Murs, portes, façades… Depuis la rentrée, les tags semblent avoir repris de plus belle dans plusieurs rues de Rennes. Dans le quartier Sud-Gare, notamment rue Lobineau, des riverains s’étonnent de voir les inscriptions se multiplier en quelques jours. Un phénomène loin d’être anodin pour la Ville, qui efface chaque année des dizaines de milliers de mètres carrés de graffitis.
« C’est dément ! Jamais vu cela !», s’étonne un habitant du quartier Sud-Gare. Ces derniers jours, de nombreux tags, aux signatures et messages parfois difficiles à déchiffrer, ont fleuri sur plusieurs façades, notamment rue Lobineau (notre photo). Dans cette artère habituellement tranquille, leur multiplication interpelle les riverains et les passants. « Se réveiller le matin et voir cela pose question, surtout que l’on n’y comprend rien », poursuit l’un d’eux.
D’après les informations recueillies par Rennes Infos Autrement, plusieurs signalements et demandes de nettoyage ont été adressés aux services compétents (500!). Des plaintes auraient également été déposées. Le phénomène n’est toutefois pas nouveau à Rennes. En juillet dernier, Rennes Infos Autrement évoquait déjà l’exaspération de certains habitants face à la multiplication des inscriptions. Le sujet s’était même invité dans un dernier conseil municipal, à l’occasion de la mise en place d’un régime d’astreinte pour les agents chargés notamment d’effacer les inscriptions après les manifestations et grands rassemblements.

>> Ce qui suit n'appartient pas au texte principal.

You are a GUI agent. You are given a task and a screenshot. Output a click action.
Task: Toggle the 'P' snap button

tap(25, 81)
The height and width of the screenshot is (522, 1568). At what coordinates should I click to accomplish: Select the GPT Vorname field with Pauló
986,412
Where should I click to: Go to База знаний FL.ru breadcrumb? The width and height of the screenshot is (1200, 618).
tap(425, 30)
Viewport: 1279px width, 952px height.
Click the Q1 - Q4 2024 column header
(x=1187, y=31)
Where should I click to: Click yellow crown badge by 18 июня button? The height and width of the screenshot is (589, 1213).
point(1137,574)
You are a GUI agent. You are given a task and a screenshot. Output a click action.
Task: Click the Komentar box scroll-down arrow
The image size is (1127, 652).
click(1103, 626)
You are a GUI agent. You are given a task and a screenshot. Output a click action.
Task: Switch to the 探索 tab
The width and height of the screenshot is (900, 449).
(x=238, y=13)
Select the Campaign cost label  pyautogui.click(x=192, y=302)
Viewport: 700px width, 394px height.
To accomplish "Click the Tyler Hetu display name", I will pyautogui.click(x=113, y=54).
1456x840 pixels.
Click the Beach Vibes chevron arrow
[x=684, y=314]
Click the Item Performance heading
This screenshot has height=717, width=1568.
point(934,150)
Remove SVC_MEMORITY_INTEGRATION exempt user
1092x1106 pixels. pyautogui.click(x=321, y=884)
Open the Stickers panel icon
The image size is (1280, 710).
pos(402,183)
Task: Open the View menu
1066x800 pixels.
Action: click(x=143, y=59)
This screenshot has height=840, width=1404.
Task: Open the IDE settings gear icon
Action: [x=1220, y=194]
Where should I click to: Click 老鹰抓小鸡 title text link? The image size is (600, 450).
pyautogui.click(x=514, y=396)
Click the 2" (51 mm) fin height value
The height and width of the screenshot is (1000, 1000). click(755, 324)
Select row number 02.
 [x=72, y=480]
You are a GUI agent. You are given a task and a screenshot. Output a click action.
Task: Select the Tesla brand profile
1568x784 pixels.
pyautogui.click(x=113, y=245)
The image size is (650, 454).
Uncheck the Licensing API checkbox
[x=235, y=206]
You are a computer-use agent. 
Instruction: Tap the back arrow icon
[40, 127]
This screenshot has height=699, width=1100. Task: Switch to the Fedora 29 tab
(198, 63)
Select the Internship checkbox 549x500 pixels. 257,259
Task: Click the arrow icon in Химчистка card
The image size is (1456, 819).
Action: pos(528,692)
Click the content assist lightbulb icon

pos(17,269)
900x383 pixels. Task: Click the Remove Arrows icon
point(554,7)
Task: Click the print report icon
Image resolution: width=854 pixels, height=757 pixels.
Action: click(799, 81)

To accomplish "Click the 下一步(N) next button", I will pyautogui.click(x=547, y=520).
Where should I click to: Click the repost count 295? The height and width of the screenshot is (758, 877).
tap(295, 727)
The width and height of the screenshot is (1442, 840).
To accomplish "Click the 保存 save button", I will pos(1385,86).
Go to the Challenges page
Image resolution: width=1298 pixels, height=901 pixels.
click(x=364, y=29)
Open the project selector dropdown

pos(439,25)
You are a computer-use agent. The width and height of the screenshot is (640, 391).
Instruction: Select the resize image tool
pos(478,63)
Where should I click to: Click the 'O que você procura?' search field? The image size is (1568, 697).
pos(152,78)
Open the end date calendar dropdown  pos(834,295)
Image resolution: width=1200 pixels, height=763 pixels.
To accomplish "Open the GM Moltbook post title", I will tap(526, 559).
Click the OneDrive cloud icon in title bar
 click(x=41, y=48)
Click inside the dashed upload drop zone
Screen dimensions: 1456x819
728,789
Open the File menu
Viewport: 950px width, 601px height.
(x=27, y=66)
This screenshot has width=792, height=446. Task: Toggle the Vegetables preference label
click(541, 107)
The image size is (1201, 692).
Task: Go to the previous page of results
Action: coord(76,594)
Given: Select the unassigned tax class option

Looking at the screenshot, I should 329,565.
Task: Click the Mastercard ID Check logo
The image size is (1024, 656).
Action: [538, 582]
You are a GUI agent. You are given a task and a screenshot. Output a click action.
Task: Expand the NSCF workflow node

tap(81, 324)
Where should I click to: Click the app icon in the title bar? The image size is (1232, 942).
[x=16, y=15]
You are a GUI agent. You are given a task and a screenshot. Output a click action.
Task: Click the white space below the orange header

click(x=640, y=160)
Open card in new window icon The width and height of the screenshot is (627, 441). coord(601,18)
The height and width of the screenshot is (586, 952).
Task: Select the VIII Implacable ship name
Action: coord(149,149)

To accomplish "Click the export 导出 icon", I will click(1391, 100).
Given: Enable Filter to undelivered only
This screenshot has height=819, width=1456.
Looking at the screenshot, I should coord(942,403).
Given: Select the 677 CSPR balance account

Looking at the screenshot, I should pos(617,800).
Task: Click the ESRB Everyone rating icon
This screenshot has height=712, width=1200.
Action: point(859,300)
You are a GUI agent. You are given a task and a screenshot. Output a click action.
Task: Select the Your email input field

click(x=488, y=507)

Par-delà cette émotion, les chiffres donnent une idée de l’ampleur de la tâche. Selon la ville, environ 30 000 m² de tags sont effacés chaque année à Rennes, au cours de quelque 12 500 interventions. La facture atteint 450 000 euros par an pour la collectivité. Différentes techniques sont utilisées selon les supports : hydrogommage, produits spécifiques ou recouvrement à la peinture ou à la chaux teintée. Habituellement, la ville annonce un effacement généralement réalisé sous environ deux semaines, avec une intervention beaucoup plus rapide (un à deux jour) pour les inscriptions injurieuses. Selon les circonstances, les délais peuvent cependant atteindre quatre à six semaines pour les autres tags. Les Rennais peuvent effectuer leurs signalements via l’application « Ici Rennes, Ville et Métropole », un formulaire en ligne ou par téléphone.
À Rennes comme ailleurs en France, tracer sans autorisation une inscription, un signe ou un dessin sur une façade, un véhicule, la voie publique ou du mobilier urbain constitue une infraction. En cas de dommage léger, le code pénal prévoit jusqu’à 3 750 euros d’amende et une peine de travail d’intérêt général. Une amende forfaitaire de 200 euros peut également être appliquée dans les conditions prévues par la loi. Lorsque la dégradation est plus importante, les sanctions peuvent atteindre deux ans d’emprisonnement et 30 000 euros d’amende. À l’échelle nationale, la question du coût des graffitis pour les collectivités a d’ailleurs été portée jusqu’au Sénat. Dans une réponse publiée en juin 2026, le ministère de la Justice rappelait notamment le rôle des collectivités dans l’accueil des personnes condamnées à des travaux d’intérêt général.